[Items listed in a dataset]
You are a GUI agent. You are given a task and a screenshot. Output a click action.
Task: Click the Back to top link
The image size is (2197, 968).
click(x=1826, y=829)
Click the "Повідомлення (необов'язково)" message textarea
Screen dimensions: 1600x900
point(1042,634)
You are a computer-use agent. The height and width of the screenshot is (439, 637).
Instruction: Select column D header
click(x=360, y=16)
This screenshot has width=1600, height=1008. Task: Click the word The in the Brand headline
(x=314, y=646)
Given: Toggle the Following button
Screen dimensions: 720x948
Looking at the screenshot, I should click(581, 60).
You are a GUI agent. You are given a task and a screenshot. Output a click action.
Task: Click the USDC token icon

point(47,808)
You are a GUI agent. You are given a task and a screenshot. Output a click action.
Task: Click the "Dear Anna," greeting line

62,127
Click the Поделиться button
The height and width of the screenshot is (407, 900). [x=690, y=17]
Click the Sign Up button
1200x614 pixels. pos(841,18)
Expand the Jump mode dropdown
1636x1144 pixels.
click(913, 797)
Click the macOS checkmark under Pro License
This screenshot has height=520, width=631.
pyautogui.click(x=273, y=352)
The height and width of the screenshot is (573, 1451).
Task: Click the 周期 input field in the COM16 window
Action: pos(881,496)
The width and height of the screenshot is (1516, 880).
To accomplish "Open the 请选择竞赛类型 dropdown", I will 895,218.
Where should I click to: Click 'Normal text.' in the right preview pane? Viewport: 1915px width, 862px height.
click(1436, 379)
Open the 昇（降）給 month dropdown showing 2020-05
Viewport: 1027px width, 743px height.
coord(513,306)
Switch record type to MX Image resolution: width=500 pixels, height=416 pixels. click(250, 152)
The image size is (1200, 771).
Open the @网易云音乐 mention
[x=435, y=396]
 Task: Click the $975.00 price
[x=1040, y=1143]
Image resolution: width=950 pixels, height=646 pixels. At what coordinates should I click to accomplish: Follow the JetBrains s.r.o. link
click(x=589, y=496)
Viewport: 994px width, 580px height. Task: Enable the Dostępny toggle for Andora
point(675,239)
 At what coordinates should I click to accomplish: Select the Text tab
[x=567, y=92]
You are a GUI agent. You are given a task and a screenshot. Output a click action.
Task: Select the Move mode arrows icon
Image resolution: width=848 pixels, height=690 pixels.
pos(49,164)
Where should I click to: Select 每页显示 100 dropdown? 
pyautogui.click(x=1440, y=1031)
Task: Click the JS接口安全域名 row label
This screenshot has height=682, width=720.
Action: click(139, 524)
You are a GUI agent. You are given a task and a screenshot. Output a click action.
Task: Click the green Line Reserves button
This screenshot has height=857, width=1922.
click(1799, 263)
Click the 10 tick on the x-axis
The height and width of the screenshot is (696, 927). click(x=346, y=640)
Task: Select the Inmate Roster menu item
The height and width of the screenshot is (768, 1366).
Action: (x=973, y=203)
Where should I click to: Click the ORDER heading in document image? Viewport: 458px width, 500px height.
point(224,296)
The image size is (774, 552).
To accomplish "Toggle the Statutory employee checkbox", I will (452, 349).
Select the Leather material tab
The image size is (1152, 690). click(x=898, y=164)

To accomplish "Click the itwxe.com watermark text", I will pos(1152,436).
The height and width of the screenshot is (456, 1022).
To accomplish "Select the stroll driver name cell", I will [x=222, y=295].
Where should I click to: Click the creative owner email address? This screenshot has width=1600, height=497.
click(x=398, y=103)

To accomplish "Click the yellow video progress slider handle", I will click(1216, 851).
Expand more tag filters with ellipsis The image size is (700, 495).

• WHAT IS BEING ASKED:
Restate every entry word for word.

• ANSWER TO THIS EXERCISE:
You are a GUI agent. You are given a task and a screenshot. Output a click action.
Task: Click the Back to top link
The image size is (2197, 968).
click(x=1826, y=829)
Click the "Повідомлення (необов'язково)" message textarea
Screen dimensions: 1600x900
point(1042,634)
You are a computer-use agent. The height and width of the screenshot is (439, 637).
Instruction: Select column D header
click(x=360, y=16)
This screenshot has width=1600, height=1008. Task: Click the word The in the Brand headline
(x=314, y=646)
Given: Toggle the Following button
Screen dimensions: 720x948
Looking at the screenshot, I should click(581, 60).
You are a GUI agent. You are given a task and a screenshot. Output a click action.
Task: Click the USDC token icon

point(47,808)
You are a GUI agent. You are given a task and a screenshot. Output a click action.
Task: Click the "Dear Anna," greeting line

62,127
Click the Поделиться button
The height and width of the screenshot is (407, 900). [x=690, y=17]
Click the Sign Up button
1200x614 pixels. pos(841,18)
Expand the Jump mode dropdown
1636x1144 pixels.
click(913, 797)
Click the macOS checkmark under Pro License
This screenshot has height=520, width=631.
pyautogui.click(x=273, y=352)
The height and width of the screenshot is (573, 1451).
Task: Click the 周期 input field in the COM16 window
Action: pos(881,496)
The width and height of the screenshot is (1516, 880).
To accomplish "Open the 请选择竞赛类型 dropdown", I will 895,218.
Where should I click to: Click 'Normal text.' in the right preview pane? Viewport: 1915px width, 862px height.
click(1436, 379)
Open the 昇（降）給 month dropdown showing 2020-05
Viewport: 1027px width, 743px height.
coord(513,306)
Switch record type to MX Image resolution: width=500 pixels, height=416 pixels. click(250, 152)
The image size is (1200, 771).
Open the @网易云音乐 mention
[x=435, y=396]
 Task: Click the $975.00 price
[x=1040, y=1143]
Image resolution: width=950 pixels, height=646 pixels. At what coordinates should I click to accomplish: Follow the JetBrains s.r.o. link
click(x=589, y=496)
Viewport: 994px width, 580px height. Task: Enable the Dostępny toggle for Andora
point(675,239)
 At what coordinates should I click to accomplish: Select the Text tab
[x=567, y=92]
You are a GUI agent. You are given a task and a screenshot. Output a click action.
Task: Select the Move mode arrows icon
Image resolution: width=848 pixels, height=690 pixels.
pos(49,164)
Where should I click to: Select 每页显示 100 dropdown? 
pyautogui.click(x=1440, y=1031)
Task: Click the JS接口安全域名 row label
This screenshot has height=682, width=720.
Action: click(139, 524)
You are a GUI agent. You are given a task and a screenshot. Output a click action.
Task: Click the green Line Reserves button
This screenshot has height=857, width=1922.
click(1799, 263)
Click the 10 tick on the x-axis
The height and width of the screenshot is (696, 927). click(x=346, y=640)
Task: Select the Inmate Roster menu item
The height and width of the screenshot is (768, 1366).
Action: (x=973, y=203)
Where should I click to: Click the ORDER heading in document image? Viewport: 458px width, 500px height.
point(224,296)
The image size is (774, 552).
To accomplish "Toggle the Statutory employee checkbox", I will (452, 349).
Select the Leather material tab
The image size is (1152, 690). click(x=898, y=164)

To accomplish "Click the itwxe.com watermark text", I will pos(1152,436).
The height and width of the screenshot is (456, 1022).
To accomplish "Select the stroll driver name cell", I will [x=222, y=295].
Where should I click to: Click the creative owner email address? This screenshot has width=1600, height=497.
click(x=398, y=103)

To accomplish "Click the yellow video progress slider handle", I will click(1216, 851).
Expand more tag filters with ellipsis The image size is (700, 495).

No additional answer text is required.